Minister without Portfolio of the Executive Yuan
- Incumbent
- Assumed office 1 July 2014

Administrative Deputy Minister of Transportation and Communications of the Republic of China
- In office August 2012 – July 2013
- Minister: Yeh Kuang-shih
- Succeeded by: Fan Chih-ku

Personal details
- Education: National Cheng Kung University (BS) Asian Institute of Technology (MS)

= Hsu Chun-yat =

Taiwanese politician

Hsu Chun-yat or Jack Hsu (許俊逸 (Xǔ Jùnyì)) is a Taiwanese politician.
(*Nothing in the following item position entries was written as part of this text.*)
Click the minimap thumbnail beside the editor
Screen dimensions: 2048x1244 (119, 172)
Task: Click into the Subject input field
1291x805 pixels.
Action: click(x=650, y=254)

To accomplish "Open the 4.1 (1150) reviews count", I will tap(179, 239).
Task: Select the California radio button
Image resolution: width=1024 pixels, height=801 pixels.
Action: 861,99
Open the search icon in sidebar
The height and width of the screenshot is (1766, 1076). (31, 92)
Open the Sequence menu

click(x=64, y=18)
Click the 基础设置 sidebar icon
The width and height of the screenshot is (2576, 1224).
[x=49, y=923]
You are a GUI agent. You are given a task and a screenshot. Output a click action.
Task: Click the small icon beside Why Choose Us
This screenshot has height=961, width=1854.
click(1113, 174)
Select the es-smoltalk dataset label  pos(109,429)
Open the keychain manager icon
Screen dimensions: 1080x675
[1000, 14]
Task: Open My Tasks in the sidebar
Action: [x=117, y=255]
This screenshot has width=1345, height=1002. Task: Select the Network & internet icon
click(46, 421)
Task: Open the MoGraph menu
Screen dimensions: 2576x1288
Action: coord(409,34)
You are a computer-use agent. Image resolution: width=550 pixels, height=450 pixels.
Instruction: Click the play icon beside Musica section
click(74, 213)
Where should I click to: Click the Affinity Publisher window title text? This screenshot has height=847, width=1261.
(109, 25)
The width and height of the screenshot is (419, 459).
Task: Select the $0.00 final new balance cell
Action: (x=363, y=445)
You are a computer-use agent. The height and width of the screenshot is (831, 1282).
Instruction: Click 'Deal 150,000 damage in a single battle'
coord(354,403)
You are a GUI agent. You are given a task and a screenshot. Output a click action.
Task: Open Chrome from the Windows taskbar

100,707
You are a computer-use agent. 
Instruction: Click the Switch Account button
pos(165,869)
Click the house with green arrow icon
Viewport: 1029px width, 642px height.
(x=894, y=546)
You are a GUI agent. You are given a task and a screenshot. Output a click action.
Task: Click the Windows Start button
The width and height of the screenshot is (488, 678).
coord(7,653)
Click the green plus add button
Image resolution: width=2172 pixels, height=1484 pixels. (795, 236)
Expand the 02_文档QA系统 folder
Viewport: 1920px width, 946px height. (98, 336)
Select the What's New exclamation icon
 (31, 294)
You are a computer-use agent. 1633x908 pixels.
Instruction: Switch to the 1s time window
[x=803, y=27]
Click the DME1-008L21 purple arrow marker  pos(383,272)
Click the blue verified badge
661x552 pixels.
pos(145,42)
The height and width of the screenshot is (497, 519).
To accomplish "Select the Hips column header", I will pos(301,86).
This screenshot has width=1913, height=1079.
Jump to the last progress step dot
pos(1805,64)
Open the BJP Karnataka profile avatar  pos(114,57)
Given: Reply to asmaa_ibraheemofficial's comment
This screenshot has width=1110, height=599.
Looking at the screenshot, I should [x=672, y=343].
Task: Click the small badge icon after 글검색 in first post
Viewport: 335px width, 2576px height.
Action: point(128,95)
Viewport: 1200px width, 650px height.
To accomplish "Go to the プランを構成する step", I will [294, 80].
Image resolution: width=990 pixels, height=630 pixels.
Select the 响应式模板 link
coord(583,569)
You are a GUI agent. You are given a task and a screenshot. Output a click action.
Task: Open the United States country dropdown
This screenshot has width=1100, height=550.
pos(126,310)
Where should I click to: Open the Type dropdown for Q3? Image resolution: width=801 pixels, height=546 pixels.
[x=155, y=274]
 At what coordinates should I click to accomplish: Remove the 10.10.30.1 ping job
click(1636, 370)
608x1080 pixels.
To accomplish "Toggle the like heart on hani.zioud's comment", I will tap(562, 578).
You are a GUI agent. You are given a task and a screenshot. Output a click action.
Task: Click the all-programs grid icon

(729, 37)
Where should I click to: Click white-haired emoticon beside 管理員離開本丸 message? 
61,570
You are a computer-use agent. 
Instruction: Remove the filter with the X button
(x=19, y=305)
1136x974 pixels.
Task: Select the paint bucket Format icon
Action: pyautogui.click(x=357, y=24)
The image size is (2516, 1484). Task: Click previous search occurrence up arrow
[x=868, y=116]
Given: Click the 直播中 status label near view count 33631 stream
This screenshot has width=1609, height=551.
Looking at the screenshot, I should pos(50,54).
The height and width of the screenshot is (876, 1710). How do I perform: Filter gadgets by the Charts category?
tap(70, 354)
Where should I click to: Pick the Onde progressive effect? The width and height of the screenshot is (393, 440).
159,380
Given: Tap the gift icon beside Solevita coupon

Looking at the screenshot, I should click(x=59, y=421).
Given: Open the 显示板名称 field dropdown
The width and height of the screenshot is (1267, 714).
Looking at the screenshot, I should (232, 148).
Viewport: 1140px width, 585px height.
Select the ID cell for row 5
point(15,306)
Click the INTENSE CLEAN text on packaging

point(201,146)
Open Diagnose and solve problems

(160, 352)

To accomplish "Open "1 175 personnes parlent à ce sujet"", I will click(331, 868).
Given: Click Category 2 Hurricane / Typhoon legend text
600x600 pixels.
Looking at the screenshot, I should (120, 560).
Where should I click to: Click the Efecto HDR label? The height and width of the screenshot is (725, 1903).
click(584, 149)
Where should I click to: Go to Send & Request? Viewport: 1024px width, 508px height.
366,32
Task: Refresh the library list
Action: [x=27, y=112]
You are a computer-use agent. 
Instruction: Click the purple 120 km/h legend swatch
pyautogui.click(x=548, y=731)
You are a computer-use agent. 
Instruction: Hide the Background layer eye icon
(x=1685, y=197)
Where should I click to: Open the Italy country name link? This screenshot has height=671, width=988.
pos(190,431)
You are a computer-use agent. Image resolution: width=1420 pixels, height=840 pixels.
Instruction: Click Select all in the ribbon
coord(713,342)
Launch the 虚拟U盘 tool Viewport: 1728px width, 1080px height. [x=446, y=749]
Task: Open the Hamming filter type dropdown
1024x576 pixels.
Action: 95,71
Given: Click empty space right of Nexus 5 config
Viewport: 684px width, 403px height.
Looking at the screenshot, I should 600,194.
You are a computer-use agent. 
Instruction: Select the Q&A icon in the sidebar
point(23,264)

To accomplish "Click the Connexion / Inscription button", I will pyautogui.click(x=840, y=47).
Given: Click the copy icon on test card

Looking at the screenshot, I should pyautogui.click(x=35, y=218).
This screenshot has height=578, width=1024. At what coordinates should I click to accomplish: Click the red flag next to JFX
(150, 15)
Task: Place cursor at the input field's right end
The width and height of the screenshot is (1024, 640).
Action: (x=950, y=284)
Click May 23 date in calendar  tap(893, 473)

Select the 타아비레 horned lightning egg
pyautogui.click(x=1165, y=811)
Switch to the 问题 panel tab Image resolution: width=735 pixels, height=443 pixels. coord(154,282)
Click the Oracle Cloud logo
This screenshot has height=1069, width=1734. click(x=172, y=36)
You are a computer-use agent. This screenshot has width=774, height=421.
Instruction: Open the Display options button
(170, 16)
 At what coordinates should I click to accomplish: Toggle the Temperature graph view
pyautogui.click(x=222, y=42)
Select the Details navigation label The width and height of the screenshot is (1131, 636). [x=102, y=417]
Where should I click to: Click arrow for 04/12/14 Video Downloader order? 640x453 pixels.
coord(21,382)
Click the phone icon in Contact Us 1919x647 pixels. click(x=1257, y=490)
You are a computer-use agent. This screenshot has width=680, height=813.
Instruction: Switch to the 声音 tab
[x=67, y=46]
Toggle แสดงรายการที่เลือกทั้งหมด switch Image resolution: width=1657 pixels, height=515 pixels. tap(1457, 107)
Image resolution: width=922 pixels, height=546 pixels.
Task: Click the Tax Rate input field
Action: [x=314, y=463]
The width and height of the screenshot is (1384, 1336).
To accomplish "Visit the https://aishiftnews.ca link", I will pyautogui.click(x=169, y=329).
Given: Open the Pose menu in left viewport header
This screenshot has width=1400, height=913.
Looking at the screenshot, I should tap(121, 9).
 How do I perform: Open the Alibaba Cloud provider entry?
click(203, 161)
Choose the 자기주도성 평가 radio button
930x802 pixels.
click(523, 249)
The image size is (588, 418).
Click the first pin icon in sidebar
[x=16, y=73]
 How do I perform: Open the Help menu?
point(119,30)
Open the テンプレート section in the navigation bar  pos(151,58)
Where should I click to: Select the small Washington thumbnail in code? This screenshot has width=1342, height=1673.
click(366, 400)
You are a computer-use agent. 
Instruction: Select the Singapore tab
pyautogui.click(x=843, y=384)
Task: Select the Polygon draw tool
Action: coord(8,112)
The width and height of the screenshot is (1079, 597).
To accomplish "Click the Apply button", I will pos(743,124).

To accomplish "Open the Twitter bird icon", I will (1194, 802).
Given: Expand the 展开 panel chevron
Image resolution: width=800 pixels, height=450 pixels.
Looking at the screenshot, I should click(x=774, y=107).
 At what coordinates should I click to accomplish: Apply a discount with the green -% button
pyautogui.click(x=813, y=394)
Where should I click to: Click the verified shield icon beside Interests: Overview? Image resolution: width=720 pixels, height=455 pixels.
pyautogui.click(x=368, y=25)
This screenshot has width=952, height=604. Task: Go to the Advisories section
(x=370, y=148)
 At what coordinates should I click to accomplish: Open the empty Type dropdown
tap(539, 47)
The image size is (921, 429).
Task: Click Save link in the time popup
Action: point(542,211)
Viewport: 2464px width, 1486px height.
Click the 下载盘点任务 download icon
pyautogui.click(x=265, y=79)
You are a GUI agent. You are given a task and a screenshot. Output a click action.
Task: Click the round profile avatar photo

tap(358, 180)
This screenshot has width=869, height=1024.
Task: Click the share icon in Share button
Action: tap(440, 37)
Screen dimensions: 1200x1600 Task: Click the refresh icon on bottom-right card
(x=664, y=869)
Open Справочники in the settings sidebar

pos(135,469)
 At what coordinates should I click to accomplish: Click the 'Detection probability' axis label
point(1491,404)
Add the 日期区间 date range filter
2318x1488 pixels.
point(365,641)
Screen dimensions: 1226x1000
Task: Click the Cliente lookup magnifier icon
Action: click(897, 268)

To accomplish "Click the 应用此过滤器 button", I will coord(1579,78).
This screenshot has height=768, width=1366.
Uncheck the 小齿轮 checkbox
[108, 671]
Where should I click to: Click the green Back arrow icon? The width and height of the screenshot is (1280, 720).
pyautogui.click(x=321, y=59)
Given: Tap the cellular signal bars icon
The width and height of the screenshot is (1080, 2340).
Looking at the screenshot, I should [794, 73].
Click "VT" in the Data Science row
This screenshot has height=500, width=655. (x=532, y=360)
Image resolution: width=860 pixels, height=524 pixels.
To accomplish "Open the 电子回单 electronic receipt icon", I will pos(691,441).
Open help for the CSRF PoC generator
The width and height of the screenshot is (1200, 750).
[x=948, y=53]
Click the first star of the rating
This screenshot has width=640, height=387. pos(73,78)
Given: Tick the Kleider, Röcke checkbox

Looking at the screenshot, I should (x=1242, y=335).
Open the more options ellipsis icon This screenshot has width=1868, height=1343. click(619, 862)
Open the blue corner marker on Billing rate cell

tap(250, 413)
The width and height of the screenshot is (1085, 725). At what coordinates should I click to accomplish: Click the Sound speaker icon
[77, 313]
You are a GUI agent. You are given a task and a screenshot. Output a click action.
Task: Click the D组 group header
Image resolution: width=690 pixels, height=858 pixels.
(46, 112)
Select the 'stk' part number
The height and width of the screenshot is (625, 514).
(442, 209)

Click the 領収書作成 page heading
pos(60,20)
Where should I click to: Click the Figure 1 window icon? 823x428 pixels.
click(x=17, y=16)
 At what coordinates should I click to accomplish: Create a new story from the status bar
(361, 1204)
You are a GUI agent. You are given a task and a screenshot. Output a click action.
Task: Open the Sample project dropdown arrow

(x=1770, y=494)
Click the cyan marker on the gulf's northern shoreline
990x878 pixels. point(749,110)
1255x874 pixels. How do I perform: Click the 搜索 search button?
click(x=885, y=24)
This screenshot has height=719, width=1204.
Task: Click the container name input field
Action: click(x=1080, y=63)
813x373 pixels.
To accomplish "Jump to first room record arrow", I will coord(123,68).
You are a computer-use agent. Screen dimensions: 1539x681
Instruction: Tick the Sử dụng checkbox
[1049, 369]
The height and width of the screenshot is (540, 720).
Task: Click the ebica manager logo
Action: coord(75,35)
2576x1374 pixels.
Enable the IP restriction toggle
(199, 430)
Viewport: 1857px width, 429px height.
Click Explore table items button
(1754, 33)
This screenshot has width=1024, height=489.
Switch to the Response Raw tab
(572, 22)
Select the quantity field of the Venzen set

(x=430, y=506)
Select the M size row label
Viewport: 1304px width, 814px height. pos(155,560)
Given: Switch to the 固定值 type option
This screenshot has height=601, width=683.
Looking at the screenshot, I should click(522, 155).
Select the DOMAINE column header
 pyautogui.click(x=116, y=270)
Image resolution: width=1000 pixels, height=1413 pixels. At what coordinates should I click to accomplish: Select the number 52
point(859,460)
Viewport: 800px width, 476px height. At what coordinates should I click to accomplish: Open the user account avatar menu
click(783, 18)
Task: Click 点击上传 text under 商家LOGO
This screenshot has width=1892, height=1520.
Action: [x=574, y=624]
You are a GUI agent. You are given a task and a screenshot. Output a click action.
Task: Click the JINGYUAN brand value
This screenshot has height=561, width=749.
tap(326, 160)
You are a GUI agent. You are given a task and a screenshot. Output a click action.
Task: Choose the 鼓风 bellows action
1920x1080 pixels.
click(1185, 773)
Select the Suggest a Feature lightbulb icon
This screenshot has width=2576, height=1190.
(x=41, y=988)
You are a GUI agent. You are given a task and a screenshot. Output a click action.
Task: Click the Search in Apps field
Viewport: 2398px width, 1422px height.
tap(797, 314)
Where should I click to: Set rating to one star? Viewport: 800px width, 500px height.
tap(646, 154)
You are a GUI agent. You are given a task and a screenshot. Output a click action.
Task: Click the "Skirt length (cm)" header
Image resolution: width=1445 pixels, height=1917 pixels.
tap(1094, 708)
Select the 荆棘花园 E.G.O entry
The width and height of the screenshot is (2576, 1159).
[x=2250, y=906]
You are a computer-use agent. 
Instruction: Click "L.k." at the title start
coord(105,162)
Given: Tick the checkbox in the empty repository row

He was the Minister of the Public Construction Commission from July 2014 until May 2016.

==Education==
Hsu obtained his bachelor's degree in civil engineering from National Cheng Kung University and master's degree in transportation engineering from Asian Institute of Technology in Thailand.

==Political career==
Prior to his appointment as deputy minister of the Ministry of Transportation and Communications, Hsu was the Director-General of the Railway Reconstruction Bureau of the MOTC on 21 July 2008 until August 2012.

==ROC Transportation and Communications Deputy Ministry==

===Taoyuan International Airport MRT delay===

In May 2013, due to the continuing delay of Taoyuan International Airport MRT completion and the resignation of Chu Shu, former Bureau of High Speed Rail director-general, Hsu was assigned to oversee the operation of the bureau.